> **WHAT TO PRODUCE**
Lines below containing the word "blue" should be copied out.

> **SUPPLIED INFORMATION**
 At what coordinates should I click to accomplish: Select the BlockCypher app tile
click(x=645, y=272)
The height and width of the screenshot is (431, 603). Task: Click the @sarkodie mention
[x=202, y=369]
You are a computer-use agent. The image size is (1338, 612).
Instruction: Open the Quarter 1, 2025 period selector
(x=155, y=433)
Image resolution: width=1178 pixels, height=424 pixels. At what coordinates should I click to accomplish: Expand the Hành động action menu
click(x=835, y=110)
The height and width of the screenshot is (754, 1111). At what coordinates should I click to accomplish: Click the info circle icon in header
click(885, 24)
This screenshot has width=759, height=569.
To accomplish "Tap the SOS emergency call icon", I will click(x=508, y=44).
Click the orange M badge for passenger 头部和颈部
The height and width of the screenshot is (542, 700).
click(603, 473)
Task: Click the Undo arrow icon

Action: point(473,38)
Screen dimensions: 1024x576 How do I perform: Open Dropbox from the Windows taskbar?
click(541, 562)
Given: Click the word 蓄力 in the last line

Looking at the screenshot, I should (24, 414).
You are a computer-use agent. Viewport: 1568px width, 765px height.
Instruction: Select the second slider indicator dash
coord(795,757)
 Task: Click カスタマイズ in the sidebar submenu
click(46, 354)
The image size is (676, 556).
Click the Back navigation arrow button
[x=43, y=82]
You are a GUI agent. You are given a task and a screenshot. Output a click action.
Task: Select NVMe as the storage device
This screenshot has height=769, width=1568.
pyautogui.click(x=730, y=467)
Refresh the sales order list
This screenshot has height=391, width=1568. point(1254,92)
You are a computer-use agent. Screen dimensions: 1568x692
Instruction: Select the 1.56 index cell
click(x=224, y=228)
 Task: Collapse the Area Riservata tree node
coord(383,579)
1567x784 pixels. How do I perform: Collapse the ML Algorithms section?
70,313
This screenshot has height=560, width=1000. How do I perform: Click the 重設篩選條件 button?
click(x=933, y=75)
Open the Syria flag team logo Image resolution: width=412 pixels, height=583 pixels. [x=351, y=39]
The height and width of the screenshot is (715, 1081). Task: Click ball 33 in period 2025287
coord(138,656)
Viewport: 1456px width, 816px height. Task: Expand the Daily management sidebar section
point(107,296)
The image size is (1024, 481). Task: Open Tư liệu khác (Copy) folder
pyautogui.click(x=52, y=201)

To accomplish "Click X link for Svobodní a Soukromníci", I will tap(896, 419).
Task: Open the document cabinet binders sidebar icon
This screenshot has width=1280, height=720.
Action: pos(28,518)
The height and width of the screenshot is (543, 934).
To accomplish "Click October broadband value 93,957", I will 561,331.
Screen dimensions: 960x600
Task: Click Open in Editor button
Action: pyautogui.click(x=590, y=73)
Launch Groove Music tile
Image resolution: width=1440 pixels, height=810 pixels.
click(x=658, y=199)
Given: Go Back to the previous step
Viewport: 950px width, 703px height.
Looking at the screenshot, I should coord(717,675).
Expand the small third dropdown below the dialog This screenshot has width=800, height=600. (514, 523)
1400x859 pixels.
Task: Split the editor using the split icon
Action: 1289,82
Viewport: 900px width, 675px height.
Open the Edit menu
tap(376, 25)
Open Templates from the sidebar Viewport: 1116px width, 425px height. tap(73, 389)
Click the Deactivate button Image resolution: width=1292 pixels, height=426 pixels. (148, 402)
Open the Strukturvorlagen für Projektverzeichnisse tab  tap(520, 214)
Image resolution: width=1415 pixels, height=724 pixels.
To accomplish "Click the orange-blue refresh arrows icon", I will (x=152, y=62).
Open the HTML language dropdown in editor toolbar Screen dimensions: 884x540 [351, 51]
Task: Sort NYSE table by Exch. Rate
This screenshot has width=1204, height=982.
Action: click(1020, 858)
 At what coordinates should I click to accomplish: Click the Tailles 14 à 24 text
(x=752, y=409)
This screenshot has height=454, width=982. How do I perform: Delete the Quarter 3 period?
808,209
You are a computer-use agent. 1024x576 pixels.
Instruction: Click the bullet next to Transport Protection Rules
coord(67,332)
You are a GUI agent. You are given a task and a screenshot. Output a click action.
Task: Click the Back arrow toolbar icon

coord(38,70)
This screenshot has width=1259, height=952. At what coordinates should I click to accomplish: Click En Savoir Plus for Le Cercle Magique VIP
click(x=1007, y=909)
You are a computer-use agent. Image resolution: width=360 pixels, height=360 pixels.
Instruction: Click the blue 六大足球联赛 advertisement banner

> **TASK OUTPUT**
To accomplish "Click the orange-blue refresh arrows icon", I will (x=152, y=62).
Instruction: Click the blue 六大足球联赛 advertisement banner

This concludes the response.